王大哥气呼呼地说:“你赶快把钱拿回去!阿岩是我从小的兄弟,能救他的命,别说一只鸡,就是一头牛都没有问题!”

他说着往回走,边走边说:“你们快去快回,我在前面的石桥那边等你。”

我回头看着这片神奇的荒山,心中竟然有一种说不出的亲切感,隐隐感觉并不是以前在梦中见过的缘故。

姜平也愣愣地看了一会,不知道是否勾起了前世的记忆。他折了两根竹子,拔去枝叶,递给我一根。

他说:“我们顺着河流走,阿岩也是沿着这里走的,别的地方很危险说不清楚有什么野兽毒蛇。”

他在前面开路,开始都是荆棘野草,很难行走,走了没几十米,就有一条小道了。说小道并不是因为经常有人走,而是杂草荆棘被人砍过,闪开了一条缝隙,尽管如此沿途的荆棘还是经常把衣服绊住,我们不得不时常停下来。

好在路并不是很长,大概走了一两百米的样子,我们就看见了陈旧的石阶。拾阶而上,我们终于看见了那片荒山。

荒山面积非常大,中间大部分是荒草,周围环立了郁郁葱葱的森林。八十多年来,不知道有多少误入其中的人命丧黄泉。

我们往上走了一会,有些地方土质焦黑,估计曾经经受过火灾,不过野草

又茂盛地成长起来,黄黄的一片,风吹过,整片山岗翻涌起黄色的波浪。荒草中间高高凸起,上面是一棵孤零零的大树。

这块近乎封闭的地方城了飞鸟走兽的乐园,我们不时看见有各种漂亮的鸟和山鸡飞过,草丛中虽然看不见,但是荒草中不时有动物在穿行,在上面看来象是有一股激流在波浪中穿行。

姜平叹息着说:“和梦中的情形完全不一样了,这里荒芜了太久。”

我向那古树看去,那是直径恐怕一米都不止,枝繁叶茂,树皮满是裂痕。树上有很多鸟,跳来蹦去的。

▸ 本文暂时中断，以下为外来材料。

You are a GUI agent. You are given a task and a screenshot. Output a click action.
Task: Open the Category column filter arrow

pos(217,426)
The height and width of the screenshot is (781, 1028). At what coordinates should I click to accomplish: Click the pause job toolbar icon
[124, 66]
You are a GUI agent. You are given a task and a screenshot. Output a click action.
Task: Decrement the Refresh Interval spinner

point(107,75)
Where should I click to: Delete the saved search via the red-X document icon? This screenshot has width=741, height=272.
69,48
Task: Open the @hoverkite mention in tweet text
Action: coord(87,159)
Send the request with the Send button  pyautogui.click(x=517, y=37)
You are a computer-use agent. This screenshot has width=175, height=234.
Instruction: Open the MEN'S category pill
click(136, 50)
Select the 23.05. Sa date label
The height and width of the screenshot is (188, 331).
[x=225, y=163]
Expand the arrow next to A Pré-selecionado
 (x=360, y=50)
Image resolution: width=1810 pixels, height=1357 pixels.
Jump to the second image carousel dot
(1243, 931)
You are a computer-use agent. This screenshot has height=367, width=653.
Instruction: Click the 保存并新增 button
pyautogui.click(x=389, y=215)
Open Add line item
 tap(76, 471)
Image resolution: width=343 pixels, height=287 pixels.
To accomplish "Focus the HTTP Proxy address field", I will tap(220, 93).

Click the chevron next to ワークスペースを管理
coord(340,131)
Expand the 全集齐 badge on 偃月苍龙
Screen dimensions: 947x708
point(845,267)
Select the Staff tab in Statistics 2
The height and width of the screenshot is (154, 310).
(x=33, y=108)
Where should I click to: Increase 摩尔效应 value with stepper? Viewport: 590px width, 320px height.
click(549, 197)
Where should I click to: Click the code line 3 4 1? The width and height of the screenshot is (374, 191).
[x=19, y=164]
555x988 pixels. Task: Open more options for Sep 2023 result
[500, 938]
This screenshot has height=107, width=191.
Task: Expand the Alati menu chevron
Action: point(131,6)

姜平也顺着我的视线看去,突然他惊叫起来:“天,我做的梦是真的!树上还有零星的果实,红色的,你能看见吗?”

我眯着眼睛果然看见一些红色的小斑点。

“你在这里等着,我去摘几个果实就回来!”他说着,就用竹篙开路,边走边敲打前面的草,所到之处到处都有急流向四周扩散,不知道这草丛里有多少野物栖息。

他走到一半,突然停留下来,我远远看着他的背感到一阵强烈的害怕,大喊:“你没事吧?”

他回头对我招了招手,继续走到中间的土台上。他站在树上四周望了望,然后用竹篙击打树枝,百鸟齐飞。

他拣了几个小果子就返回了,回来经过刚才停留的地方,又站立了一会,过了一会才穿出草丛。

我问:“那个地方有什么啊?”

他犹豫了一会,说:“是一个野鸟窝,里面有几个鸟蛋。”

我看他的样子就是说谎,生气地说:“到底是什么?”

他叹着气说:“哎,你这人就是太精明,何必问呢,那是一个男人的白骨,还有一把锈迹斑斑的手枪,估计是亡命的歹徒逃亡到这里,也算是罪有应得。”

我听得心里发毛,从他手中拿过一个小果子。

这小果子和枸杞差不多大,颜色暗红,估计现在已经过了正成熟的时间。

我轻轻拨开果皮,一股鲜红的汁液流了出来,象深红的葡萄酒,又象鲜艳的血液,聚在我的手心,如同一滴眼泪,那一丝冰凉的感觉,传遍全身。

我突然想哭,好像被一种巨大的悲痛主宰着,却不知悲从何来。

太阳西斜,西边树林长长的影子落在草坪之上,另一半在夕照下面有一种朦胧的黄光,这是常常在摄影照片中看到的画面,美得让人宠辱皆忘。

姜平望着宽阔的草坪,深深叹了一口气,他回头看见我一脸的泪水,仿佛明白了我此时的心境,轻声说:“走吧。”

我们很快地原路返回,王大哥远远站在石桥上望着这边。

“你们没事就好!刚才看见山上飞起那么多鸟,真是把我吓坏了!”

姜平说:“今天只是来探路,明天我们还来,这里到镇上远吗?镇上有没有旅馆?”